J’ai aimé les petits déjeuners dans la salle à manger si sombre. Si toutes les tables étaient dressées, seule une à droite près de la fenêtre, proche de la porte du service était prête à m’accueillir.
Ces deux petits dé-jeuners (ces break-fast) ont été mes seuls repas durant tout mon voyage.

Je n’ai rien pu avaler d’autre, tant j’étais hantée par l’odeur de mouton. J’avais vu & senti la chair se décomposer au plus haut du soleil, dans les souks de Damas et d’Alep. Ces minutes dans ces ruelles auront duré une éternité et ces quelques mètres, un marathon.
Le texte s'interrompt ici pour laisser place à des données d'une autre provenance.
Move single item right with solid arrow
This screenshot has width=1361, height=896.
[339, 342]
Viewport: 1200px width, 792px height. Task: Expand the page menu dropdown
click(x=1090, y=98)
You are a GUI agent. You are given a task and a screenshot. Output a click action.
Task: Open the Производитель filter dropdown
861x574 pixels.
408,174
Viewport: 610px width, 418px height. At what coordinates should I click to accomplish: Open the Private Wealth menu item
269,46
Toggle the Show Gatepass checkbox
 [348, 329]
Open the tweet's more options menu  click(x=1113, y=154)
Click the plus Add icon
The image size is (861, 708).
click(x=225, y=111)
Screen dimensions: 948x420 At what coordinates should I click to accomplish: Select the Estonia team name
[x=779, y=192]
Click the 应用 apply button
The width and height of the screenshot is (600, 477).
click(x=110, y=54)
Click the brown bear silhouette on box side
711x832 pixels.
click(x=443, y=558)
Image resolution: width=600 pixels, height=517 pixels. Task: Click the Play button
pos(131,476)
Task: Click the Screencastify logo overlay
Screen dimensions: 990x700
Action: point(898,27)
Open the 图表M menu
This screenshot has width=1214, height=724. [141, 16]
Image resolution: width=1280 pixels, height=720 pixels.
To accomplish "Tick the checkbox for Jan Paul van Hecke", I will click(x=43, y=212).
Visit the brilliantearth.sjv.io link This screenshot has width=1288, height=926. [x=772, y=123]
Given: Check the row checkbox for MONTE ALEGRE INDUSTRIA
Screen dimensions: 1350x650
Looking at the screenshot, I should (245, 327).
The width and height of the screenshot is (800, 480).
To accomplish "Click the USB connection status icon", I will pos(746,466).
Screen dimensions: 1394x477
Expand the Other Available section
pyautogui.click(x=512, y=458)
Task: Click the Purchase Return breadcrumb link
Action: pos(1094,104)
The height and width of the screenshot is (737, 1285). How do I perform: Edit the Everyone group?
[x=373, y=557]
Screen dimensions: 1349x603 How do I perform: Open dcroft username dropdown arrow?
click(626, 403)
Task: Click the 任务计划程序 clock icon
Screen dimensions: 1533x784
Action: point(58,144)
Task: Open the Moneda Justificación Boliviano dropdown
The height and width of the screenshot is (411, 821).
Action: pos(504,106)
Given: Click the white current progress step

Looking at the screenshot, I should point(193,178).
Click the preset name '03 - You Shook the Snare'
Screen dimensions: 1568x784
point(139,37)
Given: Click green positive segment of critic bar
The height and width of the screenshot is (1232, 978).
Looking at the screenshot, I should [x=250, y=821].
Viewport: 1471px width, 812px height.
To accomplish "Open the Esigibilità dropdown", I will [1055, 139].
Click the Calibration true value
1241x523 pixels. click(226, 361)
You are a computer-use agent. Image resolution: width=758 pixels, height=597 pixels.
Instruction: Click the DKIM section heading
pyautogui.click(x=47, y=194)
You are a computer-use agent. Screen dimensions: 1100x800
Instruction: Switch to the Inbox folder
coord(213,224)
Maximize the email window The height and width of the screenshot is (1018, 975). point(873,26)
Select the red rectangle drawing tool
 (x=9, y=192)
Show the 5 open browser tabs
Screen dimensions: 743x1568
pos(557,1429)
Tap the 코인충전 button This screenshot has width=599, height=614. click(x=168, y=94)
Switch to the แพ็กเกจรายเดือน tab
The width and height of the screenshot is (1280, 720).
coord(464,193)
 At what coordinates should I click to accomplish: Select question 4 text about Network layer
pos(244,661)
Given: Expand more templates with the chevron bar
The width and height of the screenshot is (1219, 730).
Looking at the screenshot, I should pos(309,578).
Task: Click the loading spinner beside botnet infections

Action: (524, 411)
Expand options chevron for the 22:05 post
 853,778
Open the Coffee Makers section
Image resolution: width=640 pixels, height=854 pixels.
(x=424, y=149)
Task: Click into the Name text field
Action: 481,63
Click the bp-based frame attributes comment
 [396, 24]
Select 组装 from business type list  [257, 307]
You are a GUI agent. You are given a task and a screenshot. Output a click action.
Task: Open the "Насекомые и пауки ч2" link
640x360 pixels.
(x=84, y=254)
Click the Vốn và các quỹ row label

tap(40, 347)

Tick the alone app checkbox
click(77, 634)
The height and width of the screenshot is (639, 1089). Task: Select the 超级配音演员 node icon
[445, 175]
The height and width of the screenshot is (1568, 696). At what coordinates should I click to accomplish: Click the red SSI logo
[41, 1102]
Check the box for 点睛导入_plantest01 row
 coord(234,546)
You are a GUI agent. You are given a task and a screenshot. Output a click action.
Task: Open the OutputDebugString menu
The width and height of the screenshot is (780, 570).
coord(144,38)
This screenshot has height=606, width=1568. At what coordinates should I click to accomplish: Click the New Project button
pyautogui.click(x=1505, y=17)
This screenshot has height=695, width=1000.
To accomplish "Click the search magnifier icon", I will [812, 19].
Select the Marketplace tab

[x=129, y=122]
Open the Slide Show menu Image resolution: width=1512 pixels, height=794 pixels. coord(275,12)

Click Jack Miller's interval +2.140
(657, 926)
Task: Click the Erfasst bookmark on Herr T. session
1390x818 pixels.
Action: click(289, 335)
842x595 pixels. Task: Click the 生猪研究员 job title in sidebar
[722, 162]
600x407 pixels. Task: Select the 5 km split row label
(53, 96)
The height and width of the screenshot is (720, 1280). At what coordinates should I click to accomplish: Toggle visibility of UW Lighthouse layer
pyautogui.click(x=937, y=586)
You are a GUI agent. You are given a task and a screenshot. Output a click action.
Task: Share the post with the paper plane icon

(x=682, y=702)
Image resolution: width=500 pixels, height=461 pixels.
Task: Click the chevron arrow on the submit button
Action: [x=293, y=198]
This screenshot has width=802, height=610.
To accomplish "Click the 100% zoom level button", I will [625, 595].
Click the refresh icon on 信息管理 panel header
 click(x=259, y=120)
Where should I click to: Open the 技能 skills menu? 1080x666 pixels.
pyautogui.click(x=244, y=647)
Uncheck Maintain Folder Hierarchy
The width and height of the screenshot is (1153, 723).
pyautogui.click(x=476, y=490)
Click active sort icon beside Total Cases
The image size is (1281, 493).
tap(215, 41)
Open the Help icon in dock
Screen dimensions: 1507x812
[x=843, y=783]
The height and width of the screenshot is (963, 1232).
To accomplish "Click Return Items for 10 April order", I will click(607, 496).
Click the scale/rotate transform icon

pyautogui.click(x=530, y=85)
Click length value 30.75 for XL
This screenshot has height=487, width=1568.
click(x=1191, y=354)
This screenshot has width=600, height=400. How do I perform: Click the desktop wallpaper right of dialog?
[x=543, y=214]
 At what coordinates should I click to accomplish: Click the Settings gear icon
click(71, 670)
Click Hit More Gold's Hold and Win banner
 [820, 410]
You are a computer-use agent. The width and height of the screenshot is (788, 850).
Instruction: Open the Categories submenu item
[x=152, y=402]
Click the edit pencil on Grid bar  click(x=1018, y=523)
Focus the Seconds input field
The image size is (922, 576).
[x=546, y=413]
J’avais alors décidé de me nourrir de thé & de sucre.

Je n’ai jamais ressenti la faim ; je suppose que la taille de mon estomac s’est naturellement ajustée au minimum.

J’ai tout de même senti mon ventre se creuser, prenant la forme concave d’une cuillère à soupe & ai vite vu poindre, se dessiner les os de mes hanches ; mes pommettes devenaient également encore plus saillantes, mon visage émacié.

Dans cette aridité, cette errance syrienne, je me sentais aérienne. J’avais surpassé le ramadan et n’entendais plus le muezzin la nuit. J’étais dans un cocon, presqu’en extase.

Mais revenons au Liban, …à la multiplication des pains !

Lors de mon second petit-déjeuner au Palmyra, le nombre de galettes de pain avait plus que doublé -j’avais tout dévoré la veille-, sans avoir pu toucher aux olives, à la confiture d’abricot & à l’assiette de labneh.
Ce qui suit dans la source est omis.